Le « Congrès » n’est évidemment pas informé et l’opération se fait en toute illégalité du point de vue du droit américain. Au mois d’août 1985, la première livraison de 100 missiles a lieu.

Quelques semaines plus tard, en septembre, 400 autres suivent.

En parallèle, un otage est libéré, mais les autres restent captifs au Liban. Le " Hezbollah " ne les libérera qu’au " compte goutte ".

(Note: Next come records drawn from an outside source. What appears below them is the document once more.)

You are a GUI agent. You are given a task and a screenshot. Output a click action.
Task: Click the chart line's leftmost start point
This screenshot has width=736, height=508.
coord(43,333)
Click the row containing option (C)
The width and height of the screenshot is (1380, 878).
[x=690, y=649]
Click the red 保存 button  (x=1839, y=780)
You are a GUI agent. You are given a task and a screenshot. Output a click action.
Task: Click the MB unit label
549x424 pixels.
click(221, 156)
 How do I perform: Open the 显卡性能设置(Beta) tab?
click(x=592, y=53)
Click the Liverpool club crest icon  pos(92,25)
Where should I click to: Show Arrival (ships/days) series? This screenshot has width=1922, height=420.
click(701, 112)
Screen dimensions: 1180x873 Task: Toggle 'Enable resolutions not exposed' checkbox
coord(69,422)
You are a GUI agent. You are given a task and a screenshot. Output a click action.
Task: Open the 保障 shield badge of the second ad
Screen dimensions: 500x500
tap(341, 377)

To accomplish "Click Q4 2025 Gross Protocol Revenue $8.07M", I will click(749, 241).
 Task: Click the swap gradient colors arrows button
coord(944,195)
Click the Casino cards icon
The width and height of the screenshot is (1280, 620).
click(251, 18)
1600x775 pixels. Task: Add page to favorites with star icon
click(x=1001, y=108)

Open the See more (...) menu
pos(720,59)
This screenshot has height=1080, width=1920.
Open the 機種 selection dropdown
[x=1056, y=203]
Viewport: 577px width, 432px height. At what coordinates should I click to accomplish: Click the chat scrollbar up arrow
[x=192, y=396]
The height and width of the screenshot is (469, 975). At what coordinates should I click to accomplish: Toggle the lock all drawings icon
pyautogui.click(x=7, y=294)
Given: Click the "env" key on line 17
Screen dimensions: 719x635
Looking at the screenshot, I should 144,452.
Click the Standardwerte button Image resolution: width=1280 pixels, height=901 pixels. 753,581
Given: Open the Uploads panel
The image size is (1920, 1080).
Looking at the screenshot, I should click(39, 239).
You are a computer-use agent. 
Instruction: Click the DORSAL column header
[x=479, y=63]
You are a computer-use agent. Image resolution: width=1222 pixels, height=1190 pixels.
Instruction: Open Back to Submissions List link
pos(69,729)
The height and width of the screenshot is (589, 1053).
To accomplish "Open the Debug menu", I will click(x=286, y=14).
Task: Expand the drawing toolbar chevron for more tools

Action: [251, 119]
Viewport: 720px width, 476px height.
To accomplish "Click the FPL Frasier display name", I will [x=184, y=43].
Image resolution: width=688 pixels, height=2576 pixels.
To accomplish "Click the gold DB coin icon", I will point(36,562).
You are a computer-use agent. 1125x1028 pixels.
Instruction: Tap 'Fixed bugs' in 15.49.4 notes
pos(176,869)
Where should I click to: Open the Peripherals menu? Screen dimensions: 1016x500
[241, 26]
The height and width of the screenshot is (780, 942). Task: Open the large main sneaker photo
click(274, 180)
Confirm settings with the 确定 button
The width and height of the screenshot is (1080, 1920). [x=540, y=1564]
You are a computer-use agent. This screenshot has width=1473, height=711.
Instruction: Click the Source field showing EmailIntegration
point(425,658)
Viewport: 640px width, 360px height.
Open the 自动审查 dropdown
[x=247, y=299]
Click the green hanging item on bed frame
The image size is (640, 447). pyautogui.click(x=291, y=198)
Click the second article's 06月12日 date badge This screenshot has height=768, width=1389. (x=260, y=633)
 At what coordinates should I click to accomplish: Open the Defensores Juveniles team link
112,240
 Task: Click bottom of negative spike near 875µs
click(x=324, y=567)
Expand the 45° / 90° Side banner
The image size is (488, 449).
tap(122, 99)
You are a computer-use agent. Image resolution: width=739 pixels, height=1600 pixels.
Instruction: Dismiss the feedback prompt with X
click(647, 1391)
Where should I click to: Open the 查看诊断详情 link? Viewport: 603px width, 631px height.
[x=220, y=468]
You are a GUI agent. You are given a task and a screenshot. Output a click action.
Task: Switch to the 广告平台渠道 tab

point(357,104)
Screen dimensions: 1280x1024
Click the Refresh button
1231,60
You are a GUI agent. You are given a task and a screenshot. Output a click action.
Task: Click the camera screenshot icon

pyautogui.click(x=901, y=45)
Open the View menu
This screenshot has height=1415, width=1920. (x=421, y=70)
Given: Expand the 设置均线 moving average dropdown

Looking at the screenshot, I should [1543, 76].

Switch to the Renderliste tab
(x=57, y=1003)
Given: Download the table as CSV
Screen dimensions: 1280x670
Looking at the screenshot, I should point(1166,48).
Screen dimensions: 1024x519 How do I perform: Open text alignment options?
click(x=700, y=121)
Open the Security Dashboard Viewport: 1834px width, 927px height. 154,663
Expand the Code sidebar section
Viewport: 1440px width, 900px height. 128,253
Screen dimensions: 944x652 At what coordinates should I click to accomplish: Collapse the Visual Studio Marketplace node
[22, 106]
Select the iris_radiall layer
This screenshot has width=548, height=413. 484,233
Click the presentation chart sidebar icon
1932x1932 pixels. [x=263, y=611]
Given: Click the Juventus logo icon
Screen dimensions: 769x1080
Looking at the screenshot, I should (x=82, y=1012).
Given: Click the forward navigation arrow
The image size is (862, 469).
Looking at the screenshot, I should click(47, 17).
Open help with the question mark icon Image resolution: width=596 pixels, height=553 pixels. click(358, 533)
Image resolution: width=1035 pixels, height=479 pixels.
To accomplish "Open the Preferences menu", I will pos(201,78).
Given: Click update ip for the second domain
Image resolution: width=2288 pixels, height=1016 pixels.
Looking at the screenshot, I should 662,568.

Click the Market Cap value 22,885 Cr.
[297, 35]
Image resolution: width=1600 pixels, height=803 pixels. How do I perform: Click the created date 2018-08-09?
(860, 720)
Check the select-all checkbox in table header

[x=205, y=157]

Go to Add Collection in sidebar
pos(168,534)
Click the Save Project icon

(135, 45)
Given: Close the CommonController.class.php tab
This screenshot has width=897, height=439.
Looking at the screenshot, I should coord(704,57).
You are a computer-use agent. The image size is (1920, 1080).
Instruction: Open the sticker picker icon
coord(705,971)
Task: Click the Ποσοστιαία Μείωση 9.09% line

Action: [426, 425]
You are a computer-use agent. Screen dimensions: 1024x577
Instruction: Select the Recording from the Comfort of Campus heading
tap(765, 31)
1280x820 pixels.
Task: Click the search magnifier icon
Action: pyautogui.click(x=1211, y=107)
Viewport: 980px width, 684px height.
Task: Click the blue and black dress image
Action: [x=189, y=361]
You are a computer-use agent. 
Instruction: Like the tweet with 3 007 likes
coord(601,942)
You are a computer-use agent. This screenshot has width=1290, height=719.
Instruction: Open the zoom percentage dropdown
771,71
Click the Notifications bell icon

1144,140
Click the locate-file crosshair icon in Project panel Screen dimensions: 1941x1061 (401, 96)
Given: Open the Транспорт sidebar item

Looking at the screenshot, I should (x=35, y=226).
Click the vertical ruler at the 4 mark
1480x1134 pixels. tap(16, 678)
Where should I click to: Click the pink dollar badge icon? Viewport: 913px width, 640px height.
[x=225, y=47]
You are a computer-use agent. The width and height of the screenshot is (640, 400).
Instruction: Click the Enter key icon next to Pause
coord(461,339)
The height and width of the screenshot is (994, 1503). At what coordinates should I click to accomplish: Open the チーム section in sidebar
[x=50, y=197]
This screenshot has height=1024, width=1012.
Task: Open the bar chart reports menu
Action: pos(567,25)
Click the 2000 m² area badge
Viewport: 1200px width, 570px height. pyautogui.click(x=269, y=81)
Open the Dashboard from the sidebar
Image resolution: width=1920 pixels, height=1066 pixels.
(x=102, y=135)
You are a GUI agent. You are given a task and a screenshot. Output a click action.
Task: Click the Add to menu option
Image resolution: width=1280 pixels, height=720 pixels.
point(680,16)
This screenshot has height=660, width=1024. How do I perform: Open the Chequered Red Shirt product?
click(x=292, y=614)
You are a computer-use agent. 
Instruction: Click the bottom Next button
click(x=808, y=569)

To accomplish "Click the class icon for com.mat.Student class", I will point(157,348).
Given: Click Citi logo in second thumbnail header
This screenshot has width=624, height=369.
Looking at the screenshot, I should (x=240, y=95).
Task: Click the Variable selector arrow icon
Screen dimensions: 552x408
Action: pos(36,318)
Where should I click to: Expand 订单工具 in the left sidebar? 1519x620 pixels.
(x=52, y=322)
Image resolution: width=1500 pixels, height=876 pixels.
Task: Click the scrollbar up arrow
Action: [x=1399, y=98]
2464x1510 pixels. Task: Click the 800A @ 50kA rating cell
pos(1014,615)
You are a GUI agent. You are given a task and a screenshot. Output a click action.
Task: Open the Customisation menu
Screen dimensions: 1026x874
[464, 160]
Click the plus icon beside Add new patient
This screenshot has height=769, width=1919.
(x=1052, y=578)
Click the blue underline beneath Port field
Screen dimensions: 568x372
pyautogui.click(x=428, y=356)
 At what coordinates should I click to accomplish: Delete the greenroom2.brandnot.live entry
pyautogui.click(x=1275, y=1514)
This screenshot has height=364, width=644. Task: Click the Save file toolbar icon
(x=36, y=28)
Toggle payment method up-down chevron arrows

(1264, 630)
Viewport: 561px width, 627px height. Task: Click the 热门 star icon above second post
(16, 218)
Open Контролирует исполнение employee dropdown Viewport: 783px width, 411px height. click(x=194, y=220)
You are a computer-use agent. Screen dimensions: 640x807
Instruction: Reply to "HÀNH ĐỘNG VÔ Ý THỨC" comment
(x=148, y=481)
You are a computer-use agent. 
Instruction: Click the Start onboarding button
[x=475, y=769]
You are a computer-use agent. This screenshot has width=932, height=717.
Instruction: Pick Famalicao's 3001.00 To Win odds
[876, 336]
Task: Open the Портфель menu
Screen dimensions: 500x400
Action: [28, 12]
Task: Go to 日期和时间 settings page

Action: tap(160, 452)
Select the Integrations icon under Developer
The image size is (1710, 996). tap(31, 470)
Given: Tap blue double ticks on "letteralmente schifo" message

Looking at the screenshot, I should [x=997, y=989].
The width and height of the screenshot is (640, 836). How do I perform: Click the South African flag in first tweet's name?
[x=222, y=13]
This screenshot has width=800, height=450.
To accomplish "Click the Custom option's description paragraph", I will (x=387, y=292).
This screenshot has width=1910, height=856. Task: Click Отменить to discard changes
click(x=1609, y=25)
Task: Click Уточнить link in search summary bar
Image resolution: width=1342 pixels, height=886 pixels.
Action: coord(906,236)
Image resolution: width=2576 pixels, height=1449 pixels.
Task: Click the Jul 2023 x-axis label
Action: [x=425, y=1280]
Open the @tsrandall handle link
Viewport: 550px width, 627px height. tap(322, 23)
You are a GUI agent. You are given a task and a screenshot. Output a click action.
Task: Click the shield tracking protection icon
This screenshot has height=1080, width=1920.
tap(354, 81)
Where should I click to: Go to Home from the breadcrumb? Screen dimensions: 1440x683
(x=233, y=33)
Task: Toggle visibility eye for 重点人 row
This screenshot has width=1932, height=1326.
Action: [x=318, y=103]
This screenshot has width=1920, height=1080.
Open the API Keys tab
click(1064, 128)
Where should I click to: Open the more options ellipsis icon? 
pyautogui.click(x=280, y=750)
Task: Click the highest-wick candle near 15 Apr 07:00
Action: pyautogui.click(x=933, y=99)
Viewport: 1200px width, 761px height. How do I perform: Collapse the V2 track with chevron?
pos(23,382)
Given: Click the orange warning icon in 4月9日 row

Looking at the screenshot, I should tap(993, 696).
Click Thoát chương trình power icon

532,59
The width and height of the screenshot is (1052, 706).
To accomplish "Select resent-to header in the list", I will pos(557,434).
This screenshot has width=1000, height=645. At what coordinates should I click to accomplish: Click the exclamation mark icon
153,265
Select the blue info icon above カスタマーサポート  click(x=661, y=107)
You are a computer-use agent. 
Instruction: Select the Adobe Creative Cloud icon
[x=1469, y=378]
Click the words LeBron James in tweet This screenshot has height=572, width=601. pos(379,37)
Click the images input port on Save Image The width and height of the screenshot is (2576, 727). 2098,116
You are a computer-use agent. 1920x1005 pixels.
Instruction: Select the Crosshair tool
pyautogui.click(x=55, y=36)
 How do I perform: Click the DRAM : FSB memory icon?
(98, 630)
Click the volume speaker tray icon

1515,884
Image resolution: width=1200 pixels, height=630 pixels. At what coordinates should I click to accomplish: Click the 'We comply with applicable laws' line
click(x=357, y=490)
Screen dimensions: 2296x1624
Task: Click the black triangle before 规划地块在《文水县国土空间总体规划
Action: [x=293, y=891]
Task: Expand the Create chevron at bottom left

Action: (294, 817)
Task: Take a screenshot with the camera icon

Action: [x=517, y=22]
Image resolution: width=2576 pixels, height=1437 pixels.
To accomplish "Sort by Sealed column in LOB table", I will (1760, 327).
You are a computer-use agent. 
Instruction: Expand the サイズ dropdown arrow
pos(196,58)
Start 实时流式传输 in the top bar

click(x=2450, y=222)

Un homme est très impliqué et joue un rôle majeur : le colonel Oliver North, en charge du dossier des « Contras ». C’est d’ailleurs notamment lui qui sera jugé et condamné - avant d’être gracié - une fois que l’affaire éclatera, laissant Ronald Reagan s’en tirer à bon compte.

En échange, ce sont plusieurs millions de dollars qui sont transmis aux « Contras » tandis que les livraisons d’armes continuent : 1000 missiles anti-chars en 1986, puis plusieurs pièces détachées.

Au mois d’octobre 1986, un avion de la CIA chargé de matériel est abattu par l’armée nicaraguayenne. Un pilote en réchappe et avoue tout.

Quelques jours plus tard, le 3 novembre 1986, le scandale éclatait révélant au grand jour les actions de l’administration américaine, contre ses propres lois, et contre le droit international.